• _Text block_
602 P.2d 544

GEORGE ALEXANDER, Appellant, v. STATE DEPARTMENT OF SOCIAL AND REHABILITATION SERVICES OF KANSAS, Appellee.

No. 49,979Court of Appeals of Kansas
Opinion filed November 16, 1979

SYLLABUS BY THE COURT

CIVIL PROCEDURE — Service of Notice of Proceedings — Service on Party When Attorney of Record Terminated by Client. When an attorney of record has been terminated by his client and notification of such termination has been given to the court and all other parties in the matter but no formal order of withdrawal has been entered, it is held that failure to serve notice of further proceedings in the action upon the attorney of record is not error so long as the court has ordered service upon the party itself, pursuant to the provisions of K.S.A. 60-205(b).

Appeal from Sumner District Court; LLOYD K. McDANIEL, associate judge. Opinion filed November 16, 1979. Affirmed.

Sheila Schrepel, of Legal Services for Senior Adults, of Arkansas City, for the appellant.

Charles V. Hamm and Donald A. Frigon, of State Department of Social and Rehabilitation Services, of Topeka, for the appellee.

Before FOTH, C.J., SWINEHART and MEYER, JJ.

• _Brief_
Can you repeat the passage of the Kansas opinion starting at "Appeal from Sumner" and ending at "for the appellant.", but swap "associate judge" for "district judge"?

• _Given data_
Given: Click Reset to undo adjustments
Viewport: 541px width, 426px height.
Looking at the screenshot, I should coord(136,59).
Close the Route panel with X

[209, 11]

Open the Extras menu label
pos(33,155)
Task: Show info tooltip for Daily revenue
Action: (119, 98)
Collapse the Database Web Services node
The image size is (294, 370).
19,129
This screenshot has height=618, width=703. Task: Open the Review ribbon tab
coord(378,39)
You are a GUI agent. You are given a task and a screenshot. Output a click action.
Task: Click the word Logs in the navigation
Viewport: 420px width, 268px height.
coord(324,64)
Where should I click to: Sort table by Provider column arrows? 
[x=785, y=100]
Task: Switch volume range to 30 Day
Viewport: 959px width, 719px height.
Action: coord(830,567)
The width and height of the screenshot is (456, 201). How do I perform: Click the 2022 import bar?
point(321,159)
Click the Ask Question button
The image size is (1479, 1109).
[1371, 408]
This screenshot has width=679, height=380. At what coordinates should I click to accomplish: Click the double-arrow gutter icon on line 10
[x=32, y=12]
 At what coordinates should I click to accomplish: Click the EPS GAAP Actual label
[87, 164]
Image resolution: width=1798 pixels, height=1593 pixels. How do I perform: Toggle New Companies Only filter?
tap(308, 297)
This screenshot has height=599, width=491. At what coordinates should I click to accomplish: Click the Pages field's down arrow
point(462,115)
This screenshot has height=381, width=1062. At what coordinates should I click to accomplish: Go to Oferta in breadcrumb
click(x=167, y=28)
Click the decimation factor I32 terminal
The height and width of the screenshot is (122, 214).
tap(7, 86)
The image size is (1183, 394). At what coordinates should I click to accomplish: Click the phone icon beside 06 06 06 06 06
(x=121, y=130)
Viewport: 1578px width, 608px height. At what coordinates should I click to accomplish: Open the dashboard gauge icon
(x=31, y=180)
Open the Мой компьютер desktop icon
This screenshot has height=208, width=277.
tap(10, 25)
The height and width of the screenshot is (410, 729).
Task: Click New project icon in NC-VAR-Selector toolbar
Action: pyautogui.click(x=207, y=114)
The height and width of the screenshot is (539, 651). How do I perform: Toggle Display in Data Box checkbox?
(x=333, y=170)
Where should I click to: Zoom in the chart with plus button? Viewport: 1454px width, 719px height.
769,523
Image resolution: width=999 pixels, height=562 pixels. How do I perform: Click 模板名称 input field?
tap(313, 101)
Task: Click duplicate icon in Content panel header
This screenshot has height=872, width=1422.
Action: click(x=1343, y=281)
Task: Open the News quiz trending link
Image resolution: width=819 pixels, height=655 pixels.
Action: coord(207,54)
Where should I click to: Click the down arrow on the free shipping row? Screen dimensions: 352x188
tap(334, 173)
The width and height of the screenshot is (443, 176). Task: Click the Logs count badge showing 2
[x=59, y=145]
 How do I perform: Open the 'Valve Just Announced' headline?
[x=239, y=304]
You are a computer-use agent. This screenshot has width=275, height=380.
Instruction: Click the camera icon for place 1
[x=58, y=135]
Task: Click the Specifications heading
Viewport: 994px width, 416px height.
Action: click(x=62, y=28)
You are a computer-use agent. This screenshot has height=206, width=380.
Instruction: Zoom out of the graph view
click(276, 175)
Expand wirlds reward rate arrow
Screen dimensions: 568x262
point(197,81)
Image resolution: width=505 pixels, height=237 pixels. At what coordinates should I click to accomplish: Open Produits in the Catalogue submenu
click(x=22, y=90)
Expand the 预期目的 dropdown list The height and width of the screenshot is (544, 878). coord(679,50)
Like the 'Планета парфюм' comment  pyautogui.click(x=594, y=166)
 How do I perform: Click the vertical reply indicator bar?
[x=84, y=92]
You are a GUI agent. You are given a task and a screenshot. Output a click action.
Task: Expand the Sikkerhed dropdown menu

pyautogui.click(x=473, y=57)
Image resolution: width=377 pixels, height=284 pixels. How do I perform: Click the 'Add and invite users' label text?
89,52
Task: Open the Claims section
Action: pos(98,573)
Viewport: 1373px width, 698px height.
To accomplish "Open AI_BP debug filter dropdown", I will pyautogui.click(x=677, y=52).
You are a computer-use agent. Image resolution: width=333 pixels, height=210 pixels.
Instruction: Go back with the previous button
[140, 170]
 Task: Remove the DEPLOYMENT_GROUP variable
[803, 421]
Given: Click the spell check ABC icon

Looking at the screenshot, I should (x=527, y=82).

• _Answer_
Appeal from Sumner District Court; LLOYD K. McDANIEL, district judge. Opinion filed November 16, 1979. Affirmed.

Sheila Schrepel, of Legal Services for Senior Adults, of Arkansas City, for the appellant.